**Problem statement**
The records below should be set down in full, please, without any change.

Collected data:
___

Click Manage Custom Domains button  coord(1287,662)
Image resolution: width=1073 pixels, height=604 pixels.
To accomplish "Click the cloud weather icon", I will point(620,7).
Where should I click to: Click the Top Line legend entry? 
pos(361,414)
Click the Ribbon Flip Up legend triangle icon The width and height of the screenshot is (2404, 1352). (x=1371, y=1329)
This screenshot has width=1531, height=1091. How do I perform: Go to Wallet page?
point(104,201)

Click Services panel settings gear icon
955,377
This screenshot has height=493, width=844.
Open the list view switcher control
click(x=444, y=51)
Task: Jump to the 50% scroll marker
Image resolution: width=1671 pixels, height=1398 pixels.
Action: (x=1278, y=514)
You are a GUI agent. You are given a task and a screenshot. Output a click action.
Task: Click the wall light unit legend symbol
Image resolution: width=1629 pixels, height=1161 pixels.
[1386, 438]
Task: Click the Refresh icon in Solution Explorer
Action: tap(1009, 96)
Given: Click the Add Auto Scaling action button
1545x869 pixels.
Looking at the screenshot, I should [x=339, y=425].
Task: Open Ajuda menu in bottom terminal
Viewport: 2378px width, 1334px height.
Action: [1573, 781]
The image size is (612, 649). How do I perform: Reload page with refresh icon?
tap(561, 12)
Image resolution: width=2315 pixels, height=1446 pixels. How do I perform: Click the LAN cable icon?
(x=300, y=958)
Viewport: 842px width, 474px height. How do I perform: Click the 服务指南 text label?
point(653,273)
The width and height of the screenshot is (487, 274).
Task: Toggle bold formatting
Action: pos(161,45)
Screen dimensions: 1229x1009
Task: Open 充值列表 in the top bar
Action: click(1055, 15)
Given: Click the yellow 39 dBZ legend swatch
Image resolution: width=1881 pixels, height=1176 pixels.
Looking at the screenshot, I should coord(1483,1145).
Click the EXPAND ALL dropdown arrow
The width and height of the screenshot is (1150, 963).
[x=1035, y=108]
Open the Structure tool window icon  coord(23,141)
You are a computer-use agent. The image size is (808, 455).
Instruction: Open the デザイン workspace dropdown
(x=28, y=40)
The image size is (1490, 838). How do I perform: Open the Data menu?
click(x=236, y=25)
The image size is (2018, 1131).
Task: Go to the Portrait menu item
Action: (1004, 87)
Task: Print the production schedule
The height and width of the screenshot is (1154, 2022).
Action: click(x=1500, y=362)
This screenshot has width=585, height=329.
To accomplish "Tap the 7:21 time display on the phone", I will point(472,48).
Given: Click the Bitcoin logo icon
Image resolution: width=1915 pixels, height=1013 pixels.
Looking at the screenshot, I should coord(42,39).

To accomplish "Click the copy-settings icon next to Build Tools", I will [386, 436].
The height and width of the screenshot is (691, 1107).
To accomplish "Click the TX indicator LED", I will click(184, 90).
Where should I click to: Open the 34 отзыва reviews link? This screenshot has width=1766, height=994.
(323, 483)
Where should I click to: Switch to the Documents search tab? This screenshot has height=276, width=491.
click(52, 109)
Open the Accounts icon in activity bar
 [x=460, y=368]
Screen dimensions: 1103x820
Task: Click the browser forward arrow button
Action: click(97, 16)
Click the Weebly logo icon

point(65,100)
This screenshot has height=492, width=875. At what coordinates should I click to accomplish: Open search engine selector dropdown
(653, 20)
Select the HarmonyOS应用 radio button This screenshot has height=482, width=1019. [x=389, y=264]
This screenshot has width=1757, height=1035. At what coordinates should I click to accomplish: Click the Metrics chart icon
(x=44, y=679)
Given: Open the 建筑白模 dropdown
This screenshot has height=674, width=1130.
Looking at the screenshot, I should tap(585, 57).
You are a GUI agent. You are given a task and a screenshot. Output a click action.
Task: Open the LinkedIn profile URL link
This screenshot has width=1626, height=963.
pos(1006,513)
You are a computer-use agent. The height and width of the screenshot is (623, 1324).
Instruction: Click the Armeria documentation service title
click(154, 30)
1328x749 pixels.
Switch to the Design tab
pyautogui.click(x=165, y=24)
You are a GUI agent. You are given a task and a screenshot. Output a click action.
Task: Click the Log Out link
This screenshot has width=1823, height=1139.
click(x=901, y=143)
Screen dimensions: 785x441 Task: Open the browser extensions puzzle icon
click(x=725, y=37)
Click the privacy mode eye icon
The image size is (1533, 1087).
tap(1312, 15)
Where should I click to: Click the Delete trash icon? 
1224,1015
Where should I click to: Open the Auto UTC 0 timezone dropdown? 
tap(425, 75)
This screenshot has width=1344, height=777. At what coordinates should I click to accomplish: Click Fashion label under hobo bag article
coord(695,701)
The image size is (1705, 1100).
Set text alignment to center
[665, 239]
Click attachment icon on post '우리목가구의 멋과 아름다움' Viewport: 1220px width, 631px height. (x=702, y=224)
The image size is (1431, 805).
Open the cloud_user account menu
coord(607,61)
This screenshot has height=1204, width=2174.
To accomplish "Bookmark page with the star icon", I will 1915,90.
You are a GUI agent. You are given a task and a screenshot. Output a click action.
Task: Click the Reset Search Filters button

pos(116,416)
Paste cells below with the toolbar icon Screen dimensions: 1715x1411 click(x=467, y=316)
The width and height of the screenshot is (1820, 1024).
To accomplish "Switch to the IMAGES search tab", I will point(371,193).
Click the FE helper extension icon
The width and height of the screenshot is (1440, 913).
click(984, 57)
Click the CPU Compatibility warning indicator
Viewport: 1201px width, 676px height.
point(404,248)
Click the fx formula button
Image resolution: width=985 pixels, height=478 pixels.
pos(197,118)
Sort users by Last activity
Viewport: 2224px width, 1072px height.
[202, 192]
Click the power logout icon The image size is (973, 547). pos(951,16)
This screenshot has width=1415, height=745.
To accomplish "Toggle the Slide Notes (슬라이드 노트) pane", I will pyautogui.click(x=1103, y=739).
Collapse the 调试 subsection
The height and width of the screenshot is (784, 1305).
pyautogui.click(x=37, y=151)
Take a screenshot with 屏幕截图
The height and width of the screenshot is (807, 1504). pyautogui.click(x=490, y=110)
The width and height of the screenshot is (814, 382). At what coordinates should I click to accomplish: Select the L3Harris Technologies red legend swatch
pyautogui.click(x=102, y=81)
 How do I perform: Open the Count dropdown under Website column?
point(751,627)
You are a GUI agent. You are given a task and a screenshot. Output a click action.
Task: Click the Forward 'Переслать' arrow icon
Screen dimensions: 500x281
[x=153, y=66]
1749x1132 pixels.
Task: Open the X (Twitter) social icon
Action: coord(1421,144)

___

**Finished exercise**
Click Manage Custom Domains button  coord(1287,662)
Image resolution: width=1073 pixels, height=604 pixels.
To accomplish "Click the cloud weather icon", I will point(620,7).
Where should I click to: Click the Top Line legend entry? 
pos(361,414)
Click the Ribbon Flip Up legend triangle icon The width and height of the screenshot is (2404, 1352). (x=1371, y=1329)
This screenshot has width=1531, height=1091. How do I perform: Go to Wallet page?
point(104,201)

Click Services panel settings gear icon
955,377
This screenshot has height=493, width=844.
Open the list view switcher control
click(x=444, y=51)
Task: Jump to the 50% scroll marker
Image resolution: width=1671 pixels, height=1398 pixels.
Action: (x=1278, y=514)
You are a GUI agent. You are given a task and a screenshot. Output a click action.
Task: Click the wall light unit legend symbol
Image resolution: width=1629 pixels, height=1161 pixels.
[1386, 438]
Task: Click the Refresh icon in Solution Explorer
Action: tap(1009, 96)
Given: Click the Add Auto Scaling action button
1545x869 pixels.
Looking at the screenshot, I should [x=339, y=425].
Task: Open Ajuda menu in bottom terminal
Viewport: 2378px width, 1334px height.
Action: [1573, 781]
The image size is (612, 649). How do I perform: Reload page with refresh icon?
tap(561, 12)
Image resolution: width=2315 pixels, height=1446 pixels. How do I perform: Click the LAN cable icon?
(x=300, y=958)
Viewport: 842px width, 474px height. How do I perform: Click the 服务指南 text label?
point(653,273)
The width and height of the screenshot is (487, 274).
Task: Toggle bold formatting
Action: pos(161,45)
Screen dimensions: 1229x1009
Task: Open 充值列表 in the top bar
Action: click(1055, 15)
Given: Click the yellow 39 dBZ legend swatch
Image resolution: width=1881 pixels, height=1176 pixels.
Looking at the screenshot, I should coord(1483,1145).
Click the EXPAND ALL dropdown arrow
The width and height of the screenshot is (1150, 963).
[x=1035, y=108]
Open the Structure tool window icon  coord(23,141)
You are a computer-use agent. The image size is (808, 455).
Instruction: Open the デザイン workspace dropdown
(x=28, y=40)
The image size is (1490, 838). How do I perform: Open the Data menu?
click(x=236, y=25)
The image size is (2018, 1131).
Task: Go to the Portrait menu item
Action: (1004, 87)
Task: Print the production schedule
The height and width of the screenshot is (1154, 2022).
Action: click(x=1500, y=362)
This screenshot has width=585, height=329.
To accomplish "Tap the 7:21 time display on the phone", I will point(472,48).
Given: Click the Bitcoin logo icon
Image resolution: width=1915 pixels, height=1013 pixels.
Looking at the screenshot, I should coord(42,39).

To accomplish "Click the copy-settings icon next to Build Tools", I will [386, 436].
The height and width of the screenshot is (691, 1107).
To accomplish "Click the TX indicator LED", I will click(184, 90).
Where should I click to: Open the 34 отзыва reviews link? This screenshot has width=1766, height=994.
(323, 483)
Where should I click to: Switch to the Documents search tab? This screenshot has height=276, width=491.
click(52, 109)
Open the Accounts icon in activity bar
 [x=460, y=368]
Screen dimensions: 1103x820
Task: Click the browser forward arrow button
Action: click(97, 16)
Click the Weebly logo icon

point(65,100)
This screenshot has height=492, width=875. At what coordinates should I click to accomplish: Open search engine selector dropdown
(653, 20)
Select the HarmonyOS应用 radio button This screenshot has height=482, width=1019. [x=389, y=264]
This screenshot has width=1757, height=1035. At what coordinates should I click to accomplish: Click the Metrics chart icon
(x=44, y=679)
Given: Open the 建筑白模 dropdown
This screenshot has height=674, width=1130.
Looking at the screenshot, I should tap(585, 57).
You are a GUI agent. You are given a task and a screenshot. Output a click action.
Task: Open the LinkedIn profile URL link
This screenshot has width=1626, height=963.
pos(1006,513)
You are a computer-use agent. The height and width of the screenshot is (623, 1324).
Instruction: Click the Armeria documentation service title
click(154, 30)
1328x749 pixels.
Switch to the Design tab
pyautogui.click(x=165, y=24)
You are a GUI agent. You are given a task and a screenshot. Output a click action.
Task: Click the Log Out link
This screenshot has width=1823, height=1139.
click(x=901, y=143)
Screen dimensions: 785x441 Task: Open the browser extensions puzzle icon
click(x=725, y=37)
Click the privacy mode eye icon
The image size is (1533, 1087).
tap(1312, 15)
Where should I click to: Click the Delete trash icon? 
1224,1015
Where should I click to: Open the Auto UTC 0 timezone dropdown? 
tap(425, 75)
This screenshot has width=1344, height=777. At what coordinates should I click to accomplish: Click Fashion label under hobo bag article
coord(695,701)
The image size is (1705, 1100).
Set text alignment to center
[665, 239]
Click attachment icon on post '우리목가구의 멋과 아름다움' Viewport: 1220px width, 631px height. (x=702, y=224)
The image size is (1431, 805).
Open the cloud_user account menu
coord(607,61)
This screenshot has height=1204, width=2174.
To accomplish "Bookmark page with the star icon", I will 1915,90.
You are a GUI agent. You are given a task and a screenshot. Output a click action.
Task: Click the Reset Search Filters button

pos(116,416)
Paste cells below with the toolbar icon Screen dimensions: 1715x1411 click(x=467, y=316)
The width and height of the screenshot is (1820, 1024).
To accomplish "Switch to the IMAGES search tab", I will point(371,193).
Click the FE helper extension icon
The width and height of the screenshot is (1440, 913).
click(984, 57)
Click the CPU Compatibility warning indicator
Viewport: 1201px width, 676px height.
point(404,248)
Click the fx formula button
Image resolution: width=985 pixels, height=478 pixels.
pos(197,118)
Sort users by Last activity
Viewport: 2224px width, 1072px height.
[202, 192]
Click the power logout icon The image size is (973, 547). pos(951,16)
This screenshot has width=1415, height=745.
To accomplish "Toggle the Slide Notes (슬라이드 노트) pane", I will pyautogui.click(x=1103, y=739).
Collapse the 调试 subsection
The height and width of the screenshot is (784, 1305).
pyautogui.click(x=37, y=151)
Take a screenshot with 屏幕截图
The height and width of the screenshot is (807, 1504). pyautogui.click(x=490, y=110)
The width and height of the screenshot is (814, 382). At what coordinates should I click to accomplish: Select the L3Harris Technologies red legend swatch
pyautogui.click(x=102, y=81)
 How do I perform: Open the Count dropdown under Website column?
point(751,627)
You are a GUI agent. You are given a task and a screenshot. Output a click action.
Task: Click the Forward 'Переслать' arrow icon
Screen dimensions: 500x281
[x=153, y=66]
1749x1132 pixels.
Task: Open the X (Twitter) social icon
Action: coord(1421,144)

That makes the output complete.